Nineteen-year-old Greg Sestero met Tommy Wiseau at an acting school in San Francisco. Wiseau's scenes were rivetingly wrong, yet Sestero, hypnotized by such uninhibited acting, thought, "I have to do a scene with this guy." That impulse changed both of their lives. Wiseau seemed never to have read the rule book on interpersonal relationships (or the instructions on a bottle of black hair dye), yet he generously offered to put the aspiring actor up in his LA apartment. Sestero's nascent acting career first sizzled, then fizzled, resulting in Wiseau's last-second offer to Sestero of co-starring with him in The Room, a movie Wiseau wrote and planned to finance, produce, and direct - in the parking lot of a Hollywood equipment-rental shop.
Wiseau spent $6 million of his own money on his film, but despite the efforts of the disbelieving (and frequently fired) crew and embarrassed (and frequently fired) actors, the movie made no sense. Nevertheless, Wiseau rented a Hollywood billboard featuring his alarming headshot and staged a red carpet premiere. The Room made $1,800 at the box office and closed after two weeks. One reviewer said that watching The Room was like "getting stabbed in the head".

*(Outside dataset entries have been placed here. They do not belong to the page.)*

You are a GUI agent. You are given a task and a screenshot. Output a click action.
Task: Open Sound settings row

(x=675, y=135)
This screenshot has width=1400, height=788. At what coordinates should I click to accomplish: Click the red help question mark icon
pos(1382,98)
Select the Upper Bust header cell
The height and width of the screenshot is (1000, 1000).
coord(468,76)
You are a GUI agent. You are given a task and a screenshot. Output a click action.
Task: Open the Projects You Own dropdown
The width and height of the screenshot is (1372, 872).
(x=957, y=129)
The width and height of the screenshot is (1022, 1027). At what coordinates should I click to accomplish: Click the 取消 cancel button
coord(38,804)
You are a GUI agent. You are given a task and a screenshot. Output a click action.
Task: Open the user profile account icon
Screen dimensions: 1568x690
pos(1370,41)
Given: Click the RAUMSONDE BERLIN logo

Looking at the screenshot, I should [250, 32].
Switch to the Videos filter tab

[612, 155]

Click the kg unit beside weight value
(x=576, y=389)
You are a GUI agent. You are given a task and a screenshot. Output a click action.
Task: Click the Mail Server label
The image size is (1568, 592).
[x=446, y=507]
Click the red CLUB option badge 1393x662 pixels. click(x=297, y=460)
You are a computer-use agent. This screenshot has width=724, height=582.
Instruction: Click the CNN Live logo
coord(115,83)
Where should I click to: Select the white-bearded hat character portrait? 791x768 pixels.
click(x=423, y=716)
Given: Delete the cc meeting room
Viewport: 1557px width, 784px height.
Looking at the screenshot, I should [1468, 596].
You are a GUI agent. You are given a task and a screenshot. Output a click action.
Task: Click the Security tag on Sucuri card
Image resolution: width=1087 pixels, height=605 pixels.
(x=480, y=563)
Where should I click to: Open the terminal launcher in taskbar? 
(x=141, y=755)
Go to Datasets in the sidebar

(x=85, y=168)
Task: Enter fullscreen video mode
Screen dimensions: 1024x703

The Disaster Artist is Greg Sestero's laugh-out-loud funny account of how Tommy Wiseau defied every law of artistry, business, and friendship to make "the Citizen Kane of bad movies" (Entertainment Weekly), which is now an international phenomenon, with Wiseau himself beloved as an oddball celebrity. Written with award-winning journalist Tom Bissell, The Disaster Artist is an inspiring tour de force, an open-hearted portrait of an enigmatic man who will improbably capture your heart.
"This downright thrilling book is a lot like watching Tim Burton's Ed Wood: it's sometimes infuriating, often excruciating, usually very funny, and occasionally horribly uncomfortable, but it's also impossible to look away from." (Booklist, Starred Review)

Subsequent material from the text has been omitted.